During Tuesday night’s debate, Trump accused Harris of having “a plan to confiscate everybody’s guns” if she is elected in November.
Responding to the false claim, the vice president said: “This business about taking everyone’s guns away – Tim Walz and I are both gun owners.
“We’re not taking anybody’s guns away, so stop with the continuous lying about this stuff.”
Walz chimed in in a statement on X: “Kamala Harris and I are both gun owners. We’re not going to take away your Second Amendment rights – we’re going to prevent your kids from getting shot at school.”
Commentators also remarked on social media how possession of a firearm by a convicted felon is a federal crime, meaning Harris is legally allowed to own a gun but Trump, by law, is not.
“Not only are Kamala Harris and Tim Walz law-abiding gun owners, as she says, but Donald Trump has had his guns removed from his possession because he is a convicted felon,” Democratic congressman Jamie Raskin said in a post on X.
Another person said: “Fun Fact: Kamala Harris can own a gun. As a convicted felon, Donald Trump can’t.”
After Trump was convicted of 34 felony counts of falsifying business records at his hush money trial earlier this year, ABC News reported that the NYPD would be revoking his gun license.
Harris’s revelation that she owns a gun is not new.
What Harris has previously said about owning a gun
The Democratic presidential nominee first revealed she has a firearm in 2019 while on the campaign trail for the 2020 presidential election.
Back then, a campaign aide confirmed to CNN that Harris owns a handgun, purchased a number of years ago, which she keeps locked up for safety.
The vice president said the gun was for “personal safety” because of her former role as a prosecutor.
“I am a gun owner and I own a gun for probably the reason a lot of people do – for personal safety,” she said while speaking to journalists in Iowa. “I was a career prosecutor.”
She added: “We are being offered a false choice. You’re either in favor of the Second Amendment or you want to take everyone’s guns away. It’s a false choice that is born out of a lack of courage from leaders who must recognize and agree that there are some practical solutions to what is a clear problem in our country.”

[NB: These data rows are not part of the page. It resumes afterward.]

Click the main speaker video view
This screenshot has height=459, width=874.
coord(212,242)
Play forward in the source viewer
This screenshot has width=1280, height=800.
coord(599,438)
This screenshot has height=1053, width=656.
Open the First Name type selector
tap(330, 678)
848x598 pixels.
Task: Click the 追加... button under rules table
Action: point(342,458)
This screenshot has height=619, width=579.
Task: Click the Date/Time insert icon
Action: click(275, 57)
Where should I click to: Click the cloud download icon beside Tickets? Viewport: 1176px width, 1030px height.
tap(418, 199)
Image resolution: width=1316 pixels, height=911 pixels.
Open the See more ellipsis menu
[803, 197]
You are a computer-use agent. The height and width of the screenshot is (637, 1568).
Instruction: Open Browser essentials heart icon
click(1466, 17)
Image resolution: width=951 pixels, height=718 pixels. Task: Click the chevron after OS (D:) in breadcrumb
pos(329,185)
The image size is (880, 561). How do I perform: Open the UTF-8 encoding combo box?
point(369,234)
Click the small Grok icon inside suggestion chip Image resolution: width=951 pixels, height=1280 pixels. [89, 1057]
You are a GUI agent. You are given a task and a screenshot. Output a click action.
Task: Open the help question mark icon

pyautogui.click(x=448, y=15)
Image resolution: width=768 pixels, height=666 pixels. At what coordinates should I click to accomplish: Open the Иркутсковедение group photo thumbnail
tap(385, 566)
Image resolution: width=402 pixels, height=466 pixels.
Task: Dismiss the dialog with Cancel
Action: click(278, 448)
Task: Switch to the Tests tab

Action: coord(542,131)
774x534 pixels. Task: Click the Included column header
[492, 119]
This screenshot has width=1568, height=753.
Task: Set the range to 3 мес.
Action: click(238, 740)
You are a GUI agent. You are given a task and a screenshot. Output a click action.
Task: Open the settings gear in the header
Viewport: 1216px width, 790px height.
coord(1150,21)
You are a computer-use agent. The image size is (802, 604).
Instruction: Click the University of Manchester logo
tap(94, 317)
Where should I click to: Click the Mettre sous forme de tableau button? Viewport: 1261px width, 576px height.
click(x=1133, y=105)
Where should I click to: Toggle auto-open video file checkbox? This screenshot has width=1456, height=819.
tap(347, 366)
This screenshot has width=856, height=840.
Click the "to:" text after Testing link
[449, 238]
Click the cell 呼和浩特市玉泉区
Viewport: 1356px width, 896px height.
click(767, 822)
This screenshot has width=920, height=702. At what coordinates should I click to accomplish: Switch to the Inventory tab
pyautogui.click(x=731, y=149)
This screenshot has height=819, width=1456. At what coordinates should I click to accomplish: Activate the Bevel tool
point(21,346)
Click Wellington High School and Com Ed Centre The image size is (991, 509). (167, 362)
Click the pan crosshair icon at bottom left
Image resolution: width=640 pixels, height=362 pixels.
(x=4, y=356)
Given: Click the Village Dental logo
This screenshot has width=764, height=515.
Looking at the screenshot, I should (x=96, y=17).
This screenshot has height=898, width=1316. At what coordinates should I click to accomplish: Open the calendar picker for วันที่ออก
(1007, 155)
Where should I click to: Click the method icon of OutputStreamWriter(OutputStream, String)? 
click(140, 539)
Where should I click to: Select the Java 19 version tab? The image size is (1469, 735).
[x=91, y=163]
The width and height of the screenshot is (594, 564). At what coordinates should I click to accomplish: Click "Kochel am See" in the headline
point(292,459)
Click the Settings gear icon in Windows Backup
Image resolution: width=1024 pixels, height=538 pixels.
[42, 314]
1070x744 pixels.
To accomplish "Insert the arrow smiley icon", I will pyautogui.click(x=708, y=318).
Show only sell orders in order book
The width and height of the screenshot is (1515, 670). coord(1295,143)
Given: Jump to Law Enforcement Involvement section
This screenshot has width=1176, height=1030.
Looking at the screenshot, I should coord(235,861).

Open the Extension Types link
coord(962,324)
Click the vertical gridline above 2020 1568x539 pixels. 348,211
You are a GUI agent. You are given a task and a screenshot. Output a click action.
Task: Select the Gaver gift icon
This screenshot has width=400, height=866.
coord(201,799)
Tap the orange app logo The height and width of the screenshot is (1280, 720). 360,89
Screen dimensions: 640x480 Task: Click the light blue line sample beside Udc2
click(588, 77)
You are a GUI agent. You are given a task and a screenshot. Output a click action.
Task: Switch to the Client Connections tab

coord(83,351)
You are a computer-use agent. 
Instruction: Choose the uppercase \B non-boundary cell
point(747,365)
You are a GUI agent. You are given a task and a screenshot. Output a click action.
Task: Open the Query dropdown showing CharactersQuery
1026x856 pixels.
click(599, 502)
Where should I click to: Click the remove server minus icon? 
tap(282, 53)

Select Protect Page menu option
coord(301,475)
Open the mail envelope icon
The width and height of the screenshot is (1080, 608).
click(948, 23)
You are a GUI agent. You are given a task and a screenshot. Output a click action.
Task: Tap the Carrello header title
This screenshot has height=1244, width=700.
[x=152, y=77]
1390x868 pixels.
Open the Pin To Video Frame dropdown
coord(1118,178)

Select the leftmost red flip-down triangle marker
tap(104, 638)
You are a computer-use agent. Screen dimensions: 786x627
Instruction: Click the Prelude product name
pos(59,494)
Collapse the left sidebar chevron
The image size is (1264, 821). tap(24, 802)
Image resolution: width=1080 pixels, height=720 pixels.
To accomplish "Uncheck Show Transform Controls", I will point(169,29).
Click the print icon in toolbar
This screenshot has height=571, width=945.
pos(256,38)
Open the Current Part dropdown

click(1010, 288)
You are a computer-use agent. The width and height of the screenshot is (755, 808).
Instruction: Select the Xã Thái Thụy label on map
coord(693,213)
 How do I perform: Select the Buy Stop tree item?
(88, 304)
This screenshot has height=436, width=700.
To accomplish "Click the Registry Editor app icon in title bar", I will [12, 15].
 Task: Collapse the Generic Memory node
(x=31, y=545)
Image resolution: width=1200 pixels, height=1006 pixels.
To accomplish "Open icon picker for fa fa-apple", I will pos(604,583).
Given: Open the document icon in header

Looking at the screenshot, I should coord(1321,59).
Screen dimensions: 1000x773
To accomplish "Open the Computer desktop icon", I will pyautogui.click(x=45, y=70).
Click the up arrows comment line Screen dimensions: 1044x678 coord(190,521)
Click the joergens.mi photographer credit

Harris also told a crowd at the time, including members of Moms Demand Action for Gun Sense in America, about her plans for gun control. “We need reasonable gun safety laws in our country, including universal background checks and a renewal of the assault weapons ban,” she said.
Harris’s stance on gun control
Harris has repeatedly called for a new assault weapons ban, which would limit access to certain semi-automatic rifles commonly used in mass shootings.
The ban expired in 2004, one decade after it was signed into law by President Bill Clinton. It prohibits the sale of 19 specific models of firearms which have features of guns used by the military.
Last December, Senate Republicans blocked efforts by Senate Democrats to renew the ban, which included legislation on universal background checks Harris has previously called for.
Following the recent mass shooting at Apalachee High School in Winder, Georgia, Harris renewed her calls to end the “epidemic of gun violence” in the US.
“It’s senseless. It is. We’ve got to stop it, and we have to end this epidemic of gun violence in our country once and for all. You know, it doesn’t have to be this way. It doesn’t have to be this way,” she said.
While attorney general in California in 2012, Harris seized more than 2,000 firearms from people legally barred from owning them, including those who were determined to be mentally unstable and anyone with active restraining orders.
As vice president, Harris has overseen the White House Office of Gun Violence Prevention. Its priorities have been to address school shootings by focusing on stopping people in crisis, notably when it comes to mental health, and juveniles from accessing firearms.
Meanwhile, as president in 2017, Trump reversed an Obama-era regulation that had made it harder for people suffering from mental health issues to buy a gun.
His administration did ban bump stocks in 2017 in the aftermath of the 2017 Las Vegas massacre where the gunman used the accessory – which converts a semi-automatic weapon into a machine gun.
However, the Supreme Court lifted the ban in June this year after a Texas gun shop owner challenged it. Trump appointed three of the conservative justices to the court.